How to complete this task:
Find the line with "The width and height of the screenshot is (1568, 668)." in the records below. Copy it and every line after it, up to and including the line with "Given: Copy the document contents icon".

Provided material:
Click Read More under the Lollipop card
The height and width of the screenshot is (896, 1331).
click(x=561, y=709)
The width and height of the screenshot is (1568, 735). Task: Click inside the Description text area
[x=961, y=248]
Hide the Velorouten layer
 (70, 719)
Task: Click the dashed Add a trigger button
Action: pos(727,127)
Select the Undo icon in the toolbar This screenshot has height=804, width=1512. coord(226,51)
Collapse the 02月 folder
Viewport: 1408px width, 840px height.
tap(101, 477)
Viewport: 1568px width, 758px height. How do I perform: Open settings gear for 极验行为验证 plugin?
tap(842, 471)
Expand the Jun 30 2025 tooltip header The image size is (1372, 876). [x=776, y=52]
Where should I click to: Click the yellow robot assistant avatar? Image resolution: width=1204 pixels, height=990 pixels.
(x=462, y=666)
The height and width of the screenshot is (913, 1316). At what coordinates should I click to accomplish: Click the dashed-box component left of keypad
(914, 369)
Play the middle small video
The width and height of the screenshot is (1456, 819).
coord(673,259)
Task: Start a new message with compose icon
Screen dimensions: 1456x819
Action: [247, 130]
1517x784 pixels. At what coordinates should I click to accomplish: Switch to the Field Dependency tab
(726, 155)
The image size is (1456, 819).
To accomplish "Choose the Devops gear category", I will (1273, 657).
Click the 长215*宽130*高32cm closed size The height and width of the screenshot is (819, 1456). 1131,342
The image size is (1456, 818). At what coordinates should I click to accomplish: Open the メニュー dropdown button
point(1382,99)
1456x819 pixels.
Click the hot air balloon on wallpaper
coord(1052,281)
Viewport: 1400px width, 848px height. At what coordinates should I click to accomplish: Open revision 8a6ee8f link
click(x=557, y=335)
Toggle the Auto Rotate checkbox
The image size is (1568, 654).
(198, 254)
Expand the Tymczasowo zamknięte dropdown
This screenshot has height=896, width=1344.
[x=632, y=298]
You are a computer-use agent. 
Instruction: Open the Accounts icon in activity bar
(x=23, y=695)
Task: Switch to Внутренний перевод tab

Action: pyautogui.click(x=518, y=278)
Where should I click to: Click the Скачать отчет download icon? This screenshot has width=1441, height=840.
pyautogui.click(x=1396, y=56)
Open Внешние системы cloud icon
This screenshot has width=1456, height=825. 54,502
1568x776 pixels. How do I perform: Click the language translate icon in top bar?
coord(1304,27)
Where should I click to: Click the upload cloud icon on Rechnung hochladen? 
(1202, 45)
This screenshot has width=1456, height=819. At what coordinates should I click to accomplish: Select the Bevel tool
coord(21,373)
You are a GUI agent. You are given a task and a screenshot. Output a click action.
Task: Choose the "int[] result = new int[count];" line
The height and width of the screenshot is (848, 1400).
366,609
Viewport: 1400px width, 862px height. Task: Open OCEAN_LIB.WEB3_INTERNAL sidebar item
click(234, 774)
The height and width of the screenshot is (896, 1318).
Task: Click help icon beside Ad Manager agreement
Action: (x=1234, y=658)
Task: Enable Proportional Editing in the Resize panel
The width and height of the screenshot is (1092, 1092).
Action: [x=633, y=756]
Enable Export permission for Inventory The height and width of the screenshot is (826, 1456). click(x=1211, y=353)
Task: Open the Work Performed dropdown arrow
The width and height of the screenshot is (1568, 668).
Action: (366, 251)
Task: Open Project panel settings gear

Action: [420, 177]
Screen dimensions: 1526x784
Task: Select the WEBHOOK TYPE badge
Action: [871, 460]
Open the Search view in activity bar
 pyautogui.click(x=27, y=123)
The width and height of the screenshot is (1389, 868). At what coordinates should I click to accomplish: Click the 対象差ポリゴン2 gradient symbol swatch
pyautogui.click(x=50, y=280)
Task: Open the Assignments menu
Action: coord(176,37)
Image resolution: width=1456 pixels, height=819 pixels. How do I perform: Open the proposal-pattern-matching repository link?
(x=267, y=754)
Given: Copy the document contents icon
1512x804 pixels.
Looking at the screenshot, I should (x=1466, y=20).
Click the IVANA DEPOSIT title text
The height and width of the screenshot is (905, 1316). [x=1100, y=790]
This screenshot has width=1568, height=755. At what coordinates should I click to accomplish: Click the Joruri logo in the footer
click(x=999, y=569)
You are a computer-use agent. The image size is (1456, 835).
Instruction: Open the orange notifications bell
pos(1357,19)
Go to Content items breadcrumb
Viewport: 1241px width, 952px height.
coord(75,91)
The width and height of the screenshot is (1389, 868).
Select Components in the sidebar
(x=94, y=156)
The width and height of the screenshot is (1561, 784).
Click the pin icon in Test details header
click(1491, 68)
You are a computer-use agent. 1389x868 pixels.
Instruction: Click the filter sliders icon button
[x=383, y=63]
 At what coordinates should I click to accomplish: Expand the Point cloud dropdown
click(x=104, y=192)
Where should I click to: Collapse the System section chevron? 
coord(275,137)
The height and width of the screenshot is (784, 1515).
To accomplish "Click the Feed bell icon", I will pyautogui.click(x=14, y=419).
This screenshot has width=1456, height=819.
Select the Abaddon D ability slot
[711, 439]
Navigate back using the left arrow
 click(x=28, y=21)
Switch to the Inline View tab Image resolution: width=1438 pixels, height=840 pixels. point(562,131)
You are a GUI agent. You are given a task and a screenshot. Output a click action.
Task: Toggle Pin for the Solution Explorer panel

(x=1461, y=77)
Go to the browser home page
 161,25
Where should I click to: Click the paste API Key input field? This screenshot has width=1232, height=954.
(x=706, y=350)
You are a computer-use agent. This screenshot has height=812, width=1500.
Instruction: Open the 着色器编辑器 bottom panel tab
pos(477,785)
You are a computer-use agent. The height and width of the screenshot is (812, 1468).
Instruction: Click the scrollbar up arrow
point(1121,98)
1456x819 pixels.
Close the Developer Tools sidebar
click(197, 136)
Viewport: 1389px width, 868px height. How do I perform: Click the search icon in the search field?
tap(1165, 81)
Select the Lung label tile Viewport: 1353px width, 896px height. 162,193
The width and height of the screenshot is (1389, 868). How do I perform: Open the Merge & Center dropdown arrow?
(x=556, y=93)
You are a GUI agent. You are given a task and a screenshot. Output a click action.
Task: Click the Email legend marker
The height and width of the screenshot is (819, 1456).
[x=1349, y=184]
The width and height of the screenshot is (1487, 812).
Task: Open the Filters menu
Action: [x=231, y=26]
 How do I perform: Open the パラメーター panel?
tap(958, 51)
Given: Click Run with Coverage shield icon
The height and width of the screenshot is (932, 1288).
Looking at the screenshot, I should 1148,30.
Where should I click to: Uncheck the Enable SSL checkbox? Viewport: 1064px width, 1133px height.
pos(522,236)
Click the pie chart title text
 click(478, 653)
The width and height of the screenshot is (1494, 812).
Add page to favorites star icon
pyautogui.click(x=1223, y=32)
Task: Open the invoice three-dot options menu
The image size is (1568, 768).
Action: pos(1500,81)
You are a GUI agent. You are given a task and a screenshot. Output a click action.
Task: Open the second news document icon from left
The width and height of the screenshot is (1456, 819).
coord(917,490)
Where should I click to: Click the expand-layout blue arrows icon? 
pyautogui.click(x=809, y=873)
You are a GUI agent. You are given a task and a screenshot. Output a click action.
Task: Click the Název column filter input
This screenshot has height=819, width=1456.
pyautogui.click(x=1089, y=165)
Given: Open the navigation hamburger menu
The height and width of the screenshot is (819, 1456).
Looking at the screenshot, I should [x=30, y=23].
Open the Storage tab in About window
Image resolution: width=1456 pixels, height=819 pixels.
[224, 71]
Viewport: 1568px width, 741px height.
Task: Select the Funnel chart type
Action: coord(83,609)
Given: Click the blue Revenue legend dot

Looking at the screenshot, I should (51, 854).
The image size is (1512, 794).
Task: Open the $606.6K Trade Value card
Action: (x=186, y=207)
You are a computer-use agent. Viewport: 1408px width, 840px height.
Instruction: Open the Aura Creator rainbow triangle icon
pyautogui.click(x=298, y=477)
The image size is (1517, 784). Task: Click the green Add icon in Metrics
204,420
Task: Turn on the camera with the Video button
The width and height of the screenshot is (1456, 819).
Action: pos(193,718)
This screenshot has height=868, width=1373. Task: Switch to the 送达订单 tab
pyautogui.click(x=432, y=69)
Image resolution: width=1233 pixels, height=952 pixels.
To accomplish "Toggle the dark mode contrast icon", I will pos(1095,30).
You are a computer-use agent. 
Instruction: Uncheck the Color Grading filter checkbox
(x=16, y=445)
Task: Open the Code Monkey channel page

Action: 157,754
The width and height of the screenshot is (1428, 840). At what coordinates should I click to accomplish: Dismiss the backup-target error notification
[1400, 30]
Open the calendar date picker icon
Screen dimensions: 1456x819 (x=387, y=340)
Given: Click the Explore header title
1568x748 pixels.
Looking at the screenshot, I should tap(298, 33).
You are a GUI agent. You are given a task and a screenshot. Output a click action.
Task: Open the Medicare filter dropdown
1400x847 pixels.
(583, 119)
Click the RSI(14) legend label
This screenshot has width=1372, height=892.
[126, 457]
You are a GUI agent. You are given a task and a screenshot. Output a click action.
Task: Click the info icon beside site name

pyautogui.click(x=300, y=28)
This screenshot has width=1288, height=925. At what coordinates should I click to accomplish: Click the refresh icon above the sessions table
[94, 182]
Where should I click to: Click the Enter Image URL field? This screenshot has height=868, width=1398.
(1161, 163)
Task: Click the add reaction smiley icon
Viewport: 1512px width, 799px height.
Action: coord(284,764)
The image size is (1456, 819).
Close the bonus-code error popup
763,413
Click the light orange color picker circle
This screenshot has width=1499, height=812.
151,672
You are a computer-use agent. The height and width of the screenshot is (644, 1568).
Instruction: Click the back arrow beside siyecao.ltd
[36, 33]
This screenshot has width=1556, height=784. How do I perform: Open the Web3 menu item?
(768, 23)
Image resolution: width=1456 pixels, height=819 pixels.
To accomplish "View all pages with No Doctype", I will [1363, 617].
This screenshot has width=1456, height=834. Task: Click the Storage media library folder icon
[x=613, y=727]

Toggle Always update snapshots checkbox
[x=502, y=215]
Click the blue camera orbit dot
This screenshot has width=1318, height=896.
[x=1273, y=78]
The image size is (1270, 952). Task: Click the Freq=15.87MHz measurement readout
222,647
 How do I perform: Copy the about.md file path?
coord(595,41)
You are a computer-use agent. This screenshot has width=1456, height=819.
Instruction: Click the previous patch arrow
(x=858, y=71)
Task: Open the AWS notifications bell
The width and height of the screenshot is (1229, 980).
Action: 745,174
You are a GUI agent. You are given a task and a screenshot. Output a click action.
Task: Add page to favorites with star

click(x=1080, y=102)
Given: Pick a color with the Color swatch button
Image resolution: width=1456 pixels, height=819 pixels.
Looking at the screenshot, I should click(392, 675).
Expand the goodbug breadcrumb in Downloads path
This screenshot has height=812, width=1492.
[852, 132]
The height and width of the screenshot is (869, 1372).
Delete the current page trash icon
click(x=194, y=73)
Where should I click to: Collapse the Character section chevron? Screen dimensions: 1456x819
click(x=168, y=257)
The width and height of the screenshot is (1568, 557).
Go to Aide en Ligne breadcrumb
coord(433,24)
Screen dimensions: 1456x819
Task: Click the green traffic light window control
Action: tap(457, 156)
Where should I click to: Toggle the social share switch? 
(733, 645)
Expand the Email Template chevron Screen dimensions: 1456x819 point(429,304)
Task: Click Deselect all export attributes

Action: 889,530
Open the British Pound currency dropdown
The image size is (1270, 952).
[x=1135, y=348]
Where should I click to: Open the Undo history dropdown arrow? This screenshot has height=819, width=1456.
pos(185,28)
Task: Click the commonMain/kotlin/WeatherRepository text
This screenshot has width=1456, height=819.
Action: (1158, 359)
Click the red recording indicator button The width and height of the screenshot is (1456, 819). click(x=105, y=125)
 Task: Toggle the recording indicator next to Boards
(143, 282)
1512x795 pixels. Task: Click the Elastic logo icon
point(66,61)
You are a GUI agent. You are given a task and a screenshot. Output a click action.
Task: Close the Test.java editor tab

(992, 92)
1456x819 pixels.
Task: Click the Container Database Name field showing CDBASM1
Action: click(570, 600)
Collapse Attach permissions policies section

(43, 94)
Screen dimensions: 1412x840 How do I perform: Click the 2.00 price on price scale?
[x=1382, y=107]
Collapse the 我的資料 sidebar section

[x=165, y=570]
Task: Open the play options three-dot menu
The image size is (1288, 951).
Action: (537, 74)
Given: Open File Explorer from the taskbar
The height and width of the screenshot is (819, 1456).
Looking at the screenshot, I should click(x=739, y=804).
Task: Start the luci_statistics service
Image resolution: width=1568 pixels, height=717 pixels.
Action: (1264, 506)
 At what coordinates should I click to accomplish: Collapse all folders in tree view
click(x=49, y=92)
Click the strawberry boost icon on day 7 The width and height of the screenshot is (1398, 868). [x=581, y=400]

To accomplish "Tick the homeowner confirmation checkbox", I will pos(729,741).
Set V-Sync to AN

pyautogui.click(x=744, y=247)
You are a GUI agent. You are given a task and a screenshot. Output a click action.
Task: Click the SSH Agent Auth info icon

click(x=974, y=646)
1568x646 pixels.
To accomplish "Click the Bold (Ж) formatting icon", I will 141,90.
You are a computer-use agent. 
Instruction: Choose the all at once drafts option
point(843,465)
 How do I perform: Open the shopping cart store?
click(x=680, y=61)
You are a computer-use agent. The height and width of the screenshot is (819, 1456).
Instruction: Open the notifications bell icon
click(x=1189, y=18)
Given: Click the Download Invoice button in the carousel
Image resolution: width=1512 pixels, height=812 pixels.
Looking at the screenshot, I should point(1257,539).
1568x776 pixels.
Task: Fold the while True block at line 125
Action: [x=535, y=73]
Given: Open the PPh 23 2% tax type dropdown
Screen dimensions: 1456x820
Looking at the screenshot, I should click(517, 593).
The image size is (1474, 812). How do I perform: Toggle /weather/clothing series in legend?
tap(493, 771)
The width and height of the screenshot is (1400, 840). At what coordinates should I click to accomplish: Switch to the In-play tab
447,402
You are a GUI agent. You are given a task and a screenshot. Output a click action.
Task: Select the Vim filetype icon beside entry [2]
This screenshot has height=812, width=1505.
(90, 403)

Task result:
The width and height of the screenshot is (1568, 668).
Action: (366, 251)
Task: Open Project panel settings gear

Action: [420, 177]
Screen dimensions: 1526x784
Task: Select the WEBHOOK TYPE badge
Action: [871, 460]
Open the Search view in activity bar
 pyautogui.click(x=27, y=123)
The width and height of the screenshot is (1389, 868). At what coordinates should I click to accomplish: Click the 対象差ポリゴン2 gradient symbol swatch
pyautogui.click(x=50, y=280)
Task: Open the Assignments menu
Action: coord(176,37)
Image resolution: width=1456 pixels, height=819 pixels. How do I perform: Open the proposal-pattern-matching repository link?
(x=267, y=754)
Given: Copy the document contents icon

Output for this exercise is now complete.